Los colegios, por su parte, tienen una responsabilidad que va más allá de la instrucción académica. Los docentes son, muchas veces, los primeros en detectar cambios en el comportamiento de sus estudiantes. Un joven que empieza a mostrar conductas de riesgo, que busca con desesperación la atención de sus pares, que replica en el aula lo que vio en TikTok la noche anterior, está enviando señales. Reconocerlas y atenderlas a tiempo puede marcar la diferencia entre una intervención oportuna y una tragedia irreparable.

La sociedad también puede retar

Pero la reflexión no puede quedarse únicamente en la prevención y la vigilancia. Valledupar y el Cesar tienen la oportunidad —y la responsabilidad— de responder a los retos negativos con una propuesta alternativa: la cultura del reto positivo.

¿Por qué no retamos a nuestros jóvenes a leer más libros? ¿A ver quién termina primero la lista de lectura del semestre, quién recomienda el mejor título a sus compañeros, quién puede hablar con más propiedad sobre un autor? ¿Por qué no hacemos viral al estudiante que saca las mejores notas en su colegio, al que resolvió un problema matemático complejo, al que escribió el mejor cuento del año? ¿Por qué no celebramos al joven que corre más en el barrio, al que nada más vueltas en la piscina, al que entrena con más disciplina en la cancha de fútbol?

Si las redes sociales tienen el poder de volver viral una conducta destructiva, también tienen el poder de volver viral una conducta constructiva. Solo se necesita que los adultos —padres, maestros, comunicadores, líderes comunitarios— seamos los primeros en promoverla, aplaudirla y compartirla. Como señaló Lesmi Centeno en nuestra tribuna: "hay que brindarle a la juventud oportunidades y una visión diferente de la vida". El deporte, la cultura, el conocimiento y el arte son, también, fenómenos sociales.
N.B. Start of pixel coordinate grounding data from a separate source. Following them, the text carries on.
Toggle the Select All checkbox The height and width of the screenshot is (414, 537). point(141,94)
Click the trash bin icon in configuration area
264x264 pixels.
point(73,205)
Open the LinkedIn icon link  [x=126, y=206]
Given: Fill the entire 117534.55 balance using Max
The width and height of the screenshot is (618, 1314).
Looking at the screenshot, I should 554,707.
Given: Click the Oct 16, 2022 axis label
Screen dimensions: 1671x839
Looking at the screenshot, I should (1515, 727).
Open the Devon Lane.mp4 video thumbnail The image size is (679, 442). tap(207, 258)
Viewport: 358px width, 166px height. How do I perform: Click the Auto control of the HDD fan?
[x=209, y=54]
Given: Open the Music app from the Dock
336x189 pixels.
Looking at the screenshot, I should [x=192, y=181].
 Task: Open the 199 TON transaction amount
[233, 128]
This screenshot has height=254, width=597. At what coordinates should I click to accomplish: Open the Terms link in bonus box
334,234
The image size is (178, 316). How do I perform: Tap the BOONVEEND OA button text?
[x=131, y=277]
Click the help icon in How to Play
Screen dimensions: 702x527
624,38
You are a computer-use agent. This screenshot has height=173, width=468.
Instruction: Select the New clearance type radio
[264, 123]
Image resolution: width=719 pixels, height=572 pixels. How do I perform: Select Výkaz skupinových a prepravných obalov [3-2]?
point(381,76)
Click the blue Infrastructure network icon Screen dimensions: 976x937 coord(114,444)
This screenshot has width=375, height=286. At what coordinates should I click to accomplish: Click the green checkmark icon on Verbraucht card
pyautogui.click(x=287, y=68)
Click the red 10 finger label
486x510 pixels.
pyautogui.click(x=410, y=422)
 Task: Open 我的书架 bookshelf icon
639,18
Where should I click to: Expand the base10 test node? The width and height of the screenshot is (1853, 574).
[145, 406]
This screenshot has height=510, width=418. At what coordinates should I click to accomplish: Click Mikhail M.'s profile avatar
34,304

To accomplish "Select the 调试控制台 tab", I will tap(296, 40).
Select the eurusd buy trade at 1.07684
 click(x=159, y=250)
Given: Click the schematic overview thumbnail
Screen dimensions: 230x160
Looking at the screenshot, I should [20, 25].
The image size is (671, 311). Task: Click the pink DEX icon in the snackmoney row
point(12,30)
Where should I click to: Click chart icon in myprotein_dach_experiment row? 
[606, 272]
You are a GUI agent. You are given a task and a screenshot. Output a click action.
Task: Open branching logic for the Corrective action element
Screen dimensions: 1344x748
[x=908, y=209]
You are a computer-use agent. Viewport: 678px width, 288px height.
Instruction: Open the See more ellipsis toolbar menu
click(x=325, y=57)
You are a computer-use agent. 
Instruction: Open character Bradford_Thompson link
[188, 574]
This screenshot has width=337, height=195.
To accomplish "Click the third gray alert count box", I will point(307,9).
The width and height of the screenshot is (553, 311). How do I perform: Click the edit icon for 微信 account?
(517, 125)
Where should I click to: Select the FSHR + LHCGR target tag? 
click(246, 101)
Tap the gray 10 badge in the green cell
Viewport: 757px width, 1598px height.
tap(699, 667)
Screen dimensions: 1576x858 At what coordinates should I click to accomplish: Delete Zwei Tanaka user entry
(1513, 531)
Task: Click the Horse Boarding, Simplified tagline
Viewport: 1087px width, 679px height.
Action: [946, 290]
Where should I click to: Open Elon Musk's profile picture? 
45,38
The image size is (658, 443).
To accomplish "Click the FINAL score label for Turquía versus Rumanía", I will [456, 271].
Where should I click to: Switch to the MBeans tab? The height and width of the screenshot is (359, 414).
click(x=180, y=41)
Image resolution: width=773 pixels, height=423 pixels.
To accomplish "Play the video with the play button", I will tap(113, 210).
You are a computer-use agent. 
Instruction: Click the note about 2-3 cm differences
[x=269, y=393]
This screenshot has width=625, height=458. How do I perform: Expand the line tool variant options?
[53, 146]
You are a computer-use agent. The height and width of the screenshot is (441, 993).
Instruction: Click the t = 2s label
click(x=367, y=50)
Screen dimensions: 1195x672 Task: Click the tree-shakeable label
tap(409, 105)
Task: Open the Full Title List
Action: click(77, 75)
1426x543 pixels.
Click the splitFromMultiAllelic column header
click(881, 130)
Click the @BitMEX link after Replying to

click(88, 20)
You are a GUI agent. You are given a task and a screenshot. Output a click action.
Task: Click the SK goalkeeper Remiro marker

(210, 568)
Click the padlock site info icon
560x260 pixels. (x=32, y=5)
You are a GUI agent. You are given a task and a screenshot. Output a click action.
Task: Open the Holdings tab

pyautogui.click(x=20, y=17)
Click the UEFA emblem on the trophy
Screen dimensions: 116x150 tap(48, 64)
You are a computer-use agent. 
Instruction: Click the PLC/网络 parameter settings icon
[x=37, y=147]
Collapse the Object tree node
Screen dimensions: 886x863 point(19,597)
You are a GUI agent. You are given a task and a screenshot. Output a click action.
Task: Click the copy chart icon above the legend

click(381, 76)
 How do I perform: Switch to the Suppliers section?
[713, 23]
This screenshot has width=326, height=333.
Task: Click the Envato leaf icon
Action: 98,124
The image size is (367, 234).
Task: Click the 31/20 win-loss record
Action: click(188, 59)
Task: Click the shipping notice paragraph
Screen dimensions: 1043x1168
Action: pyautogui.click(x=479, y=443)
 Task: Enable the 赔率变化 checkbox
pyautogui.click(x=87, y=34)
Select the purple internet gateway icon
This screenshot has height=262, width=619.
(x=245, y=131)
Hagámoslos virales.

Valledupar es una ciudad que sabe celebrar a sus jóvenes talentos en el vallenato, en el deporte, en las ciencias. Esa misma energía festiva y comunitaria que nos define como pueblo puede y debe volcarse hacia la construcción de una cultura juvenil sana, donde el reconocimiento social se gane no por arriesgar la vida, sino por cultivarla.

Los retos virales peligrosos no desaparecerán de las pantallas por decreto. Pero sí podemos cambiar lo que ocurre del lado de acá de la pantalla: en los hogares, en los salones de clase, en los parques y en las conversaciones de familia. Ese es el verdadero reto que nos plantea este momento. Y es uno que, como sociedad, estamos en plena capacidad de aceptar.